Education Matters: In College, Working Hard to Learn High School Material

The New York Times recently published an article highlighting the failings of many New York high schools (and, undoubtedly, many across the country) to adequately prepare students for college courses. Many students find themselves failing the required CUNY placement tests, and thus placing into remedial reading, writing, and mathematics courses. With good reason, students wonder why they are in this position after passing Regents exams and graduating high school with sufficient grades. It doesn’t help but call to question how we define secondary education success. While Mayor Bloomberg has improved the high school graduation rate, up to 61% in June from 46.5% percent in 2005, the rate does become less impressive when looked at next to the percentage of high school graduates that need remediation in these three core subjects when they enter CUNY community colleges: 22.6% in 2010 (2,812 students), up from 15.4% in 2005 (1,085 students). 74% of NYC high school graduates enrolled at CUNY’s six community colleges take remedial courses in at least one academic subject.

But what’s perhaps more troubling is that the problem doesn’t end there. Students who require remediation in all three subjects, likely discouraged,  are at the highest risk of dropping out.  To respond to the large number of students in academic need and to prevent dropouts, CUNY has developed the Start program, an intensive semester focused on remedial  reading, writing and mathematics. The program has proven successful and given students the much-needed help they require. Of the 300 students enrolled thus far, 241 stayed the duration of the semester, and 159 of these students after taking the course, passed all three remediation tests.

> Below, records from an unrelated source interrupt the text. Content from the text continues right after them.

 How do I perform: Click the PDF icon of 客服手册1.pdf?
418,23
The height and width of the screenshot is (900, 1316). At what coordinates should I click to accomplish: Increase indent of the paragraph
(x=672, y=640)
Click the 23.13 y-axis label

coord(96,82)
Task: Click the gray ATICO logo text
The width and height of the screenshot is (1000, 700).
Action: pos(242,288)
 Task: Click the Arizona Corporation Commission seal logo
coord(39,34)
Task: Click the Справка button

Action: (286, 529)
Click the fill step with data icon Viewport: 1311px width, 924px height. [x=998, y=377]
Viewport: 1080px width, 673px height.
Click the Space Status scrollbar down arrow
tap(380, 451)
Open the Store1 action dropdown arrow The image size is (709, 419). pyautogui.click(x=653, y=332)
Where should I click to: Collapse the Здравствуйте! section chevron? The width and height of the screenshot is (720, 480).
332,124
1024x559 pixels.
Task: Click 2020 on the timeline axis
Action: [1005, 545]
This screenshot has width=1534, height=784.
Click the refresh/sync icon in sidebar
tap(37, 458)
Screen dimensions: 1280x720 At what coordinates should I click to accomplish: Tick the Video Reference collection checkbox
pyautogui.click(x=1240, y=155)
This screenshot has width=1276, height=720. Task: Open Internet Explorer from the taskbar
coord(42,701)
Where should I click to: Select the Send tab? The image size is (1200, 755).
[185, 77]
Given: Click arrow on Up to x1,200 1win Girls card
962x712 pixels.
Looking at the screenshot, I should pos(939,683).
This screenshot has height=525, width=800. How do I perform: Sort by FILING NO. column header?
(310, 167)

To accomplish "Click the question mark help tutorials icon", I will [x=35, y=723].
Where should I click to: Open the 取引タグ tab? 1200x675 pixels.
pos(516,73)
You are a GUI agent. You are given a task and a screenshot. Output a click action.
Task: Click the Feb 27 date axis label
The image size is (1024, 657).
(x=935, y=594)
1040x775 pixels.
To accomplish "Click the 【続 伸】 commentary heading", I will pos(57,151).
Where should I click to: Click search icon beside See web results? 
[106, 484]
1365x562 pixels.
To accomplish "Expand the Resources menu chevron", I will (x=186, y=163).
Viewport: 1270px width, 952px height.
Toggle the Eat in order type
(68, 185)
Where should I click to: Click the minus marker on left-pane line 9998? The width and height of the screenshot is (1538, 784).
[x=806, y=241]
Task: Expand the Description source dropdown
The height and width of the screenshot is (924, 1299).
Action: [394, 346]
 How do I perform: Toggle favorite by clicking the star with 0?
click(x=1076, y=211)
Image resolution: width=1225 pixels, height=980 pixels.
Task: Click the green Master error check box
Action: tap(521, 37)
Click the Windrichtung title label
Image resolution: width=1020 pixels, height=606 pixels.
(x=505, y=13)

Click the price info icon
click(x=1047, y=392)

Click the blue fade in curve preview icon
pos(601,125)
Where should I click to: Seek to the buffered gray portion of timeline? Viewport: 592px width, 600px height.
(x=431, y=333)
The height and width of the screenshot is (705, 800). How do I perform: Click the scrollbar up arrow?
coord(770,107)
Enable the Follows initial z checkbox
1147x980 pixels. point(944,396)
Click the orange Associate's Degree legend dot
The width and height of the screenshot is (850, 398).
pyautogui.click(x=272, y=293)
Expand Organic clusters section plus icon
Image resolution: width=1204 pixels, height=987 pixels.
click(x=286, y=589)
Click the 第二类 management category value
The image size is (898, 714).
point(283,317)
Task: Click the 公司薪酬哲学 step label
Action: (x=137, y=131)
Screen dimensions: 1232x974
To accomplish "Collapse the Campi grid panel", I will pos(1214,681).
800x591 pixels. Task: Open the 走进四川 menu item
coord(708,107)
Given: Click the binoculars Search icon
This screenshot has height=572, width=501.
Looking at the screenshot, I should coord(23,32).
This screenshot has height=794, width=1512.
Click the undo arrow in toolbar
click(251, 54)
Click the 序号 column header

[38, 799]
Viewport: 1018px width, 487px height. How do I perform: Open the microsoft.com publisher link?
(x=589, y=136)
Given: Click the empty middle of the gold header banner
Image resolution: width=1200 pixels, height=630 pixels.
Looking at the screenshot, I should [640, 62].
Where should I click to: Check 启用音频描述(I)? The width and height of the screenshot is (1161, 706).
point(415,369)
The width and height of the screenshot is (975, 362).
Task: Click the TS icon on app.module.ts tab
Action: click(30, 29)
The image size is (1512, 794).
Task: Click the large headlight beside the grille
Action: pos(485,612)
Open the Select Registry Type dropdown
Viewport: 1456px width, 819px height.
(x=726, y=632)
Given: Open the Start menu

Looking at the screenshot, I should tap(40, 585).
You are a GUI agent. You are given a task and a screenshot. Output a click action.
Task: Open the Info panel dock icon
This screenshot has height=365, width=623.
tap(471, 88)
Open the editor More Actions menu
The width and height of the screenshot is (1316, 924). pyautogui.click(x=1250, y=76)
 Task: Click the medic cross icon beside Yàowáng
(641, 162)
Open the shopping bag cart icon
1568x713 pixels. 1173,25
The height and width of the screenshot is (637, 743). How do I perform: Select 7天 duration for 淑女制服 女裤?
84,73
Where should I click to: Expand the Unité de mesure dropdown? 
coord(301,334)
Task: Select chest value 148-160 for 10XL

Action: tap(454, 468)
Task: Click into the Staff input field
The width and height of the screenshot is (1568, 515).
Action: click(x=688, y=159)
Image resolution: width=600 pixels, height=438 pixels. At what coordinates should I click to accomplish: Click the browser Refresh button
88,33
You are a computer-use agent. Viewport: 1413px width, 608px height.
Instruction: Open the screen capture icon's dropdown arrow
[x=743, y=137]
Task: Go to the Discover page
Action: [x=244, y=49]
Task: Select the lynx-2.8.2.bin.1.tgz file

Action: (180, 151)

CUNY is taking the right steps to help students facing all too common of a problem: not being prepared for college level material. As the Times article points out, it calls to question what Regents exams, which so often drive school curriculum, are actually measuring. Unfortunately, in many cases, it seems the tests do not accurately reflect what students need to know for college success. So how do we better prepare students academically for college? NYC’s chief academic officer, Shael Polakow-Suransky, says the solution isn’t adjusting passing and “college ready” scores, it’s  “to give kids more challenging, rich and authentic work.”

What’s your take?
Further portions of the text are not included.